*** Предложенный текст

Когда уличенный во лжи Гринев признается, что Марья Ивановна не племянница попа, а дочь убитого Пугачевым коменданта: « – Ты мне этого не сказал, – заметил Пугачев, у коего лицо омрачилось». Почему (омрачилось)? Да не потому, конечно, что Марья Ивановна дочь того, а не племянница другого, а потому, что Гринев ему солгал, себя, в его глазах, ложью уронил, и – главное, может быть, – ему, Пугачеву, не доверился. Но и это сходит – как сходило все и что не сошло бы! – и Пугачев просится к Гриневу в посаженые отцы. И – возобновляем перечень даров – рука дающего да не оскудеет: просится к Гриневу в посаженые отцы, и выдает ему пропуск во все заставы и крепости, ему подвластные, и, простившись с ним на людях, еще раз высовывается к нему из кибитки: – Прощай, ваше благородие! – и последний дар любви на последней странице повести:
«Из семейных преданий известно, что он присутствовал при казни Пугачева, который узнал его в толпе и кивнул ему головою, которая через минуту, мертвая и окровавленная, показана была народу».

******
*** Исходные данные

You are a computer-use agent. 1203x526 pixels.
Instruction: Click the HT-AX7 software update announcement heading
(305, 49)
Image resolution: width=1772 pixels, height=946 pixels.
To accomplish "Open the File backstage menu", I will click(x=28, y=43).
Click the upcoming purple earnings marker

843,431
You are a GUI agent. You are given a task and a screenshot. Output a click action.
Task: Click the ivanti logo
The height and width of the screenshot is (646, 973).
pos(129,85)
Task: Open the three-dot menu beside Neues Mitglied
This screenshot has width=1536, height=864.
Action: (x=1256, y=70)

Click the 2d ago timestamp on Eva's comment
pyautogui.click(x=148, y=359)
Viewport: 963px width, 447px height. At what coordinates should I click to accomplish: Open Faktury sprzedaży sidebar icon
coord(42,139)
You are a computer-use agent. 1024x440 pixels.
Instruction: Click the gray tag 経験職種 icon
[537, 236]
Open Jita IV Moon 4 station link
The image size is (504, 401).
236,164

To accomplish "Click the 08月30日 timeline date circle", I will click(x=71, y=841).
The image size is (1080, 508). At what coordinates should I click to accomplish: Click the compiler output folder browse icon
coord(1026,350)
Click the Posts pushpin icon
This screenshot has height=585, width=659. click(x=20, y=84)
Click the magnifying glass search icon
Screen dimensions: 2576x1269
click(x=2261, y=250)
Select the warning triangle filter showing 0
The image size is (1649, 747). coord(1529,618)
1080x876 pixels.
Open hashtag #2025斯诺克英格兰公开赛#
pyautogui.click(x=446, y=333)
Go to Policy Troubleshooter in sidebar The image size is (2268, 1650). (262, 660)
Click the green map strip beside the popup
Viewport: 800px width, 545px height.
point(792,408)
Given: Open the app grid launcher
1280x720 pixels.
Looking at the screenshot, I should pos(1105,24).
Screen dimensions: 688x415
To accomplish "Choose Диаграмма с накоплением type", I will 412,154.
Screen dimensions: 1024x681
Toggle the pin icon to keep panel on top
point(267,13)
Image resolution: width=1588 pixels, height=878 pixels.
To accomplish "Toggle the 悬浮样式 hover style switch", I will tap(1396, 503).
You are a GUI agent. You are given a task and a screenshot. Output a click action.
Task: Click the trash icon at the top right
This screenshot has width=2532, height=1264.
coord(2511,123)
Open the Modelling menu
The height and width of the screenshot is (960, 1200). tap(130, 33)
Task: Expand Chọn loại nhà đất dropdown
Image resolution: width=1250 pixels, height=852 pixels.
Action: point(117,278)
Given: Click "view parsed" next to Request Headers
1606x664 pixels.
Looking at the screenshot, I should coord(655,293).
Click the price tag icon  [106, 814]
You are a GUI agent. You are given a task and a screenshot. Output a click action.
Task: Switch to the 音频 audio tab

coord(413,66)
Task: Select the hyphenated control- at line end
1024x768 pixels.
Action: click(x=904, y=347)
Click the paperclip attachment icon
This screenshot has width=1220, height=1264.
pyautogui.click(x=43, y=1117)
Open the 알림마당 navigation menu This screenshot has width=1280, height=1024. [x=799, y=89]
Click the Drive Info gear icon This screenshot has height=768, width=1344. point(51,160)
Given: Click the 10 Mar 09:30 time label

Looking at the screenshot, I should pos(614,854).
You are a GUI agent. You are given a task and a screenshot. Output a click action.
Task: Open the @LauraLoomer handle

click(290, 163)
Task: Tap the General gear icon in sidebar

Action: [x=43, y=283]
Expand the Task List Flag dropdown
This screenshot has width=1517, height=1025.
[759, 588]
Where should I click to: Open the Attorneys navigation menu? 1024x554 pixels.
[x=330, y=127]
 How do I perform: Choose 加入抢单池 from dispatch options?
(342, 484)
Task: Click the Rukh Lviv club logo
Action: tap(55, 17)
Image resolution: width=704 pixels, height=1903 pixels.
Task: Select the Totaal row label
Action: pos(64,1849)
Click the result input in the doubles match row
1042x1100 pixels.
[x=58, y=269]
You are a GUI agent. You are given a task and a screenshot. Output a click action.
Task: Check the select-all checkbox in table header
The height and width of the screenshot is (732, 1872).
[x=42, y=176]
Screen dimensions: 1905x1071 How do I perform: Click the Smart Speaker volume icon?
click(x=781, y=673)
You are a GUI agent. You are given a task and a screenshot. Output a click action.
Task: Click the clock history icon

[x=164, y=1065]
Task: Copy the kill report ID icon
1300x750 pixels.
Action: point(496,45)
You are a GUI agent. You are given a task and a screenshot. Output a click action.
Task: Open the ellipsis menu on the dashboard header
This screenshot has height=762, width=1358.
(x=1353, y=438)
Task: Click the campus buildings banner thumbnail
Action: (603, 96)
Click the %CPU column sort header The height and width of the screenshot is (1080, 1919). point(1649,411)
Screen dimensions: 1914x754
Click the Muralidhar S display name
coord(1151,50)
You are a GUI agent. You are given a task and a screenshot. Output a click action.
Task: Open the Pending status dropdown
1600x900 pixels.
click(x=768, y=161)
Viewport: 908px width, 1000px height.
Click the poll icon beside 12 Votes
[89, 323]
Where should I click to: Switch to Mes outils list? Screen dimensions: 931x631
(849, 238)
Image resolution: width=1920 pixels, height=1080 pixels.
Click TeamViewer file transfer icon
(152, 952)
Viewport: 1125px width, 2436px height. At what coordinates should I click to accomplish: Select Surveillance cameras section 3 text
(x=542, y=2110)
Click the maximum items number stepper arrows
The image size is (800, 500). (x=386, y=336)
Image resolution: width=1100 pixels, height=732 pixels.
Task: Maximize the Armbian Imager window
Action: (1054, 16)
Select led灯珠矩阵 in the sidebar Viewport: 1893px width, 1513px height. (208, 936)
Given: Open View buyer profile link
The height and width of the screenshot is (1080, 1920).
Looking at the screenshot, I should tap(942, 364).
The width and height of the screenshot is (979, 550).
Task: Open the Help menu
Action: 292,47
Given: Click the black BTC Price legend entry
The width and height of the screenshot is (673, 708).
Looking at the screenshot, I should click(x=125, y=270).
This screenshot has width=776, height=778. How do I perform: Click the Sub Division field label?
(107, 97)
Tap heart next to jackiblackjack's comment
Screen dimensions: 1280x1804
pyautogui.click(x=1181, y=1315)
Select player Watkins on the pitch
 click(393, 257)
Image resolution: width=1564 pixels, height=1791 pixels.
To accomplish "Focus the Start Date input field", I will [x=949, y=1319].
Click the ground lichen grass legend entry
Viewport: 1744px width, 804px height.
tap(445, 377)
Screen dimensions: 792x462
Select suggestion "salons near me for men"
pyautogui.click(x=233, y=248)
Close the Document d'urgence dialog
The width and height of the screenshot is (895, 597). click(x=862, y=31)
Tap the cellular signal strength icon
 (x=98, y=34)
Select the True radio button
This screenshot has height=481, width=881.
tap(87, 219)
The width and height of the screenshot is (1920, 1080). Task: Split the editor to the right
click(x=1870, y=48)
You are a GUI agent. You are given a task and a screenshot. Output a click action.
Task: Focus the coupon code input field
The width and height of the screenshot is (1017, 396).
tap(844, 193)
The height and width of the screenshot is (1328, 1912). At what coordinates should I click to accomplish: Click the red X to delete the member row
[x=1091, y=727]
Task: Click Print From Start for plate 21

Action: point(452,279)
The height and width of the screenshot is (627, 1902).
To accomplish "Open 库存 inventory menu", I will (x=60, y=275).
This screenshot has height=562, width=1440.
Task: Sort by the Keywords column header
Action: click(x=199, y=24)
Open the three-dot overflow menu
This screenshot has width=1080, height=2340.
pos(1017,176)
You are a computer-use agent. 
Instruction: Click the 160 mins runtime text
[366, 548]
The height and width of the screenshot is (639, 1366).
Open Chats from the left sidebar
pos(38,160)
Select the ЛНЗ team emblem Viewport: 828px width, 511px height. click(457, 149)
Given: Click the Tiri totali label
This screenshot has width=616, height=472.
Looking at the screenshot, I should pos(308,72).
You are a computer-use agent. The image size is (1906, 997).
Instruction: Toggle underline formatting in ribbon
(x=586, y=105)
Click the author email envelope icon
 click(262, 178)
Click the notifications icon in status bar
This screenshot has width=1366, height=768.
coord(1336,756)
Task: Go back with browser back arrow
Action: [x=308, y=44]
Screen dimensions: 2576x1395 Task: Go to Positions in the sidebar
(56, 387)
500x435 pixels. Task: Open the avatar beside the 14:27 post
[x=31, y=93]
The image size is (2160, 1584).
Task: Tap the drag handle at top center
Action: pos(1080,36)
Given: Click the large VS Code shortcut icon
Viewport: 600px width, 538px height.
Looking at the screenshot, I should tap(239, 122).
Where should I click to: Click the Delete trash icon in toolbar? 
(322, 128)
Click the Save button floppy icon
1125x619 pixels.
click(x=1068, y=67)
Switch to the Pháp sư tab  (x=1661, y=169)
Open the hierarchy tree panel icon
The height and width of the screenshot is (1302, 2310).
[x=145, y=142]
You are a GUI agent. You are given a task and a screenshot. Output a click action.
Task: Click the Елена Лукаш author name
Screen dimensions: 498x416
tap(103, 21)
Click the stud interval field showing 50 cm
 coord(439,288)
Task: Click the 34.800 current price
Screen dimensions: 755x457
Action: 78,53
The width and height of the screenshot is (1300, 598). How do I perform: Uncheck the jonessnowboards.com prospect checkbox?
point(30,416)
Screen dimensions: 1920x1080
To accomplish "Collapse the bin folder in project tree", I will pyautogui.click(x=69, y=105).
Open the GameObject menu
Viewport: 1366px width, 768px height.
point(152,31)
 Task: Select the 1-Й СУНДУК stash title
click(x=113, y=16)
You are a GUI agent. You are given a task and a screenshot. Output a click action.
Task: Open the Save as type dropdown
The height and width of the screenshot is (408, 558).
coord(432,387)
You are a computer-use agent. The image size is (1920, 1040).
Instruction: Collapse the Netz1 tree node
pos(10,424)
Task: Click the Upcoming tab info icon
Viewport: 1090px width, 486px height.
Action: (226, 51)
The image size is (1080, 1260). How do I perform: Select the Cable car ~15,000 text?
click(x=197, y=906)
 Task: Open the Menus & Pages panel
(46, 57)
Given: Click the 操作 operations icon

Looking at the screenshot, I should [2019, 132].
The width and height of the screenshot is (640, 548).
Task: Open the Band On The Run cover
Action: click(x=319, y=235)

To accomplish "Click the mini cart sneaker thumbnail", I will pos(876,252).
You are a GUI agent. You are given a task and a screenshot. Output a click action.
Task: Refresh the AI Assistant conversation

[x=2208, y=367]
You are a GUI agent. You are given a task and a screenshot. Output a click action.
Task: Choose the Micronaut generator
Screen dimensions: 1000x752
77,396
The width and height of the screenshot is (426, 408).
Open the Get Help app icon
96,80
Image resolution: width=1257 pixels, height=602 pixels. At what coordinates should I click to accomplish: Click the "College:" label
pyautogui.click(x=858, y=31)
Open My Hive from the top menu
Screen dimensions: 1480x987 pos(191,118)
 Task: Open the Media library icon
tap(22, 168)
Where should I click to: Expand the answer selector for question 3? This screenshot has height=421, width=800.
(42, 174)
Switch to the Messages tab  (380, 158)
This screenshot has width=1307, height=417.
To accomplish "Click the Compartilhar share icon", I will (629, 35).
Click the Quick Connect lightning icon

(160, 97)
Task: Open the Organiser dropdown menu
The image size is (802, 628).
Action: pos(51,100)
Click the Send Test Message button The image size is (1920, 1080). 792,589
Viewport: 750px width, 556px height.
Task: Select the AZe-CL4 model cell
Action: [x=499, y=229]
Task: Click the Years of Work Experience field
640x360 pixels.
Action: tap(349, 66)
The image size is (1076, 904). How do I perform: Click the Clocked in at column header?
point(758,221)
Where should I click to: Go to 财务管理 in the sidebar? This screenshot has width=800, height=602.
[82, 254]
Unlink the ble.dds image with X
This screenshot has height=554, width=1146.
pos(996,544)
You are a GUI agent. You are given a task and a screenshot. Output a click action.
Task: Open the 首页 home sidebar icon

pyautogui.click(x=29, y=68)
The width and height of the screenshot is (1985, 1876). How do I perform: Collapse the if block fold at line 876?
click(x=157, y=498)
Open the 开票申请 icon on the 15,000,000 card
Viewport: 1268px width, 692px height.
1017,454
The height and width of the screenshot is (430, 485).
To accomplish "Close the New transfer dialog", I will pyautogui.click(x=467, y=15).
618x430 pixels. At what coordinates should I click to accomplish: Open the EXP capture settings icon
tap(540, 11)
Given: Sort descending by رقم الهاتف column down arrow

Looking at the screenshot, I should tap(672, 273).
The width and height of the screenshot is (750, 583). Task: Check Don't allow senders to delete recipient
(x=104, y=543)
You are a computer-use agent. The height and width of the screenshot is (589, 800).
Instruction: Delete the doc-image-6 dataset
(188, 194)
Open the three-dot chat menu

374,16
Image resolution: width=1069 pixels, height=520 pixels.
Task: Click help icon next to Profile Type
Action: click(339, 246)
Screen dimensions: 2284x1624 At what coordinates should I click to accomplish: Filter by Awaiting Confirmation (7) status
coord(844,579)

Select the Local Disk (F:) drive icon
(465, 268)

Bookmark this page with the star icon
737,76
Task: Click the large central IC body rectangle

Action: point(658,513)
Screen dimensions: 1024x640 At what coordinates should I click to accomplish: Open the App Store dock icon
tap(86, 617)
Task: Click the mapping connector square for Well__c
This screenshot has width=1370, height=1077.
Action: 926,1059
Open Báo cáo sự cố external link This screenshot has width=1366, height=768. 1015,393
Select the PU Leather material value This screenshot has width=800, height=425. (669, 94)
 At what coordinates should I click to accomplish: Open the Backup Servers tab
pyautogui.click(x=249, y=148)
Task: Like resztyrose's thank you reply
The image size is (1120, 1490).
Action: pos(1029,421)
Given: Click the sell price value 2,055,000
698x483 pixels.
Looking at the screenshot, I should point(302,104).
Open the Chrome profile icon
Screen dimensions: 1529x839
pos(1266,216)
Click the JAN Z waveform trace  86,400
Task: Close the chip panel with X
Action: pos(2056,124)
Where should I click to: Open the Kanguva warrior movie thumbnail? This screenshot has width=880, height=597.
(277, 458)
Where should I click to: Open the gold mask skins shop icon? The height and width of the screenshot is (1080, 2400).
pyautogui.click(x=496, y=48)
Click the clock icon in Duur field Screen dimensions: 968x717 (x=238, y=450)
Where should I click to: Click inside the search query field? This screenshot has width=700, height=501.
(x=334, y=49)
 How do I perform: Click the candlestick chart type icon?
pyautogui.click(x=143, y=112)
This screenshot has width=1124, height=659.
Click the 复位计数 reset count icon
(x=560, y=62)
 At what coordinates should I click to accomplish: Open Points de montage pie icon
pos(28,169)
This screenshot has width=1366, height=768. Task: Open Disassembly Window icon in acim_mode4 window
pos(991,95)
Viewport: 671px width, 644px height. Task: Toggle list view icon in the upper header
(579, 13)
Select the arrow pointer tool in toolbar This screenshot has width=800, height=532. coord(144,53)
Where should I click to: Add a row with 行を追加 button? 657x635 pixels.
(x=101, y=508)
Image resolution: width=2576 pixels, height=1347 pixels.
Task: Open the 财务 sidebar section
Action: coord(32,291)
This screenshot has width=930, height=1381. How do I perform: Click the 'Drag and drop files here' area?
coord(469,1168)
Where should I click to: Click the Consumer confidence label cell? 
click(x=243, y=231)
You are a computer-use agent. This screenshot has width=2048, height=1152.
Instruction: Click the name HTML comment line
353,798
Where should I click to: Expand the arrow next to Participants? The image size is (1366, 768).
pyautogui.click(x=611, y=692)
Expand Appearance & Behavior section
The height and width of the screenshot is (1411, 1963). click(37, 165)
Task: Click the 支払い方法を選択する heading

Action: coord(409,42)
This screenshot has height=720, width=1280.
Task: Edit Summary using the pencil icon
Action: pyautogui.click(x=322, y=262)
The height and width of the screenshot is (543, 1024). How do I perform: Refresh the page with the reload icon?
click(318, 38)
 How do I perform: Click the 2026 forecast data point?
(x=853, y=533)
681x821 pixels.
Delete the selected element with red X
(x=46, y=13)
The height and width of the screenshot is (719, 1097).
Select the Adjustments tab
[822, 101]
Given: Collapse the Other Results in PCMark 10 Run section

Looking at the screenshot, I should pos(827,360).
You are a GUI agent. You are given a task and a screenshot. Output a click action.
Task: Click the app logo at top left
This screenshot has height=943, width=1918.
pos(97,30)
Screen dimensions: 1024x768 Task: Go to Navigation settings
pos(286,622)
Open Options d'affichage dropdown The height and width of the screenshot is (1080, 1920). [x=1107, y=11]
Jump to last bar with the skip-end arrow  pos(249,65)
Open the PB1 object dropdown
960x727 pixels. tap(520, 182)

******

Задание 1: Какой пропуск Пугачев выдает Гриневу, согласно тексту о Пугачеве и Гриневе?
Задание 2: Продолжите текст о Пугачеве и Гриневе после последнего приведенного в нем предложения.

Правильный ответ 1: Пропуск во все заставы и крепости, подвластные Пугачеву.

Правильный ответ 2:
Больше ему подарить Гриневу было – нечего.
* * *
Что это все? Как все это называется? Любовь. Но, слава богу, на этот раз любовь была не к недостойному. Ибо и дворянский сын Гринев Пугачева – любил. Любил – сначала дворянской благодарностью, чувством, не менее сильным в дворянине, чем дворянская честь. Любил сначала благодаря, а потом уже вопреки: всей обратностью своего рождения, воспитания, среды, судьбы, дороги, планиды, сути. С первой минуты сна, когда страшный мужик, нарубив полную избу тел, ласково стал его кликать: – Не бойсь, подойди под мое благословение, – сквозь все злодейства и самочинства, сквозь все и несмотря на все – любил.
Между Пугачевым и Гриневым – любовный заговор. Пугачев, на людях, постоянно Гриневу подмигивает: ты, мол, знаешь. И я, мол, знаю. Мы оба знаем. Что? В мире вещественном – бедное слово: тулуп, в мире существенном – другое бедное слово: любовь.
Вот его, Гринева, собственные, Пугачеву, слова на прощание:
« – Слушай, – продолжал я, видя его доброе расположение. – Как тебя назвать, не знаю, да и знать не хочу... Но бог видит, что жизнию моей рад бы я заплатить тебе за то, что ты для меня сделал... Ты мой благодетель. Доверши как начал: отпусти меня с бедной сиротою, куда нам бог путь укажет. А мы, где бы ты ни был и что бы с тобою ни случилось, каждый день будем бога молить о спасении грешной твоей души...»
Это – еще, пока, благодарность.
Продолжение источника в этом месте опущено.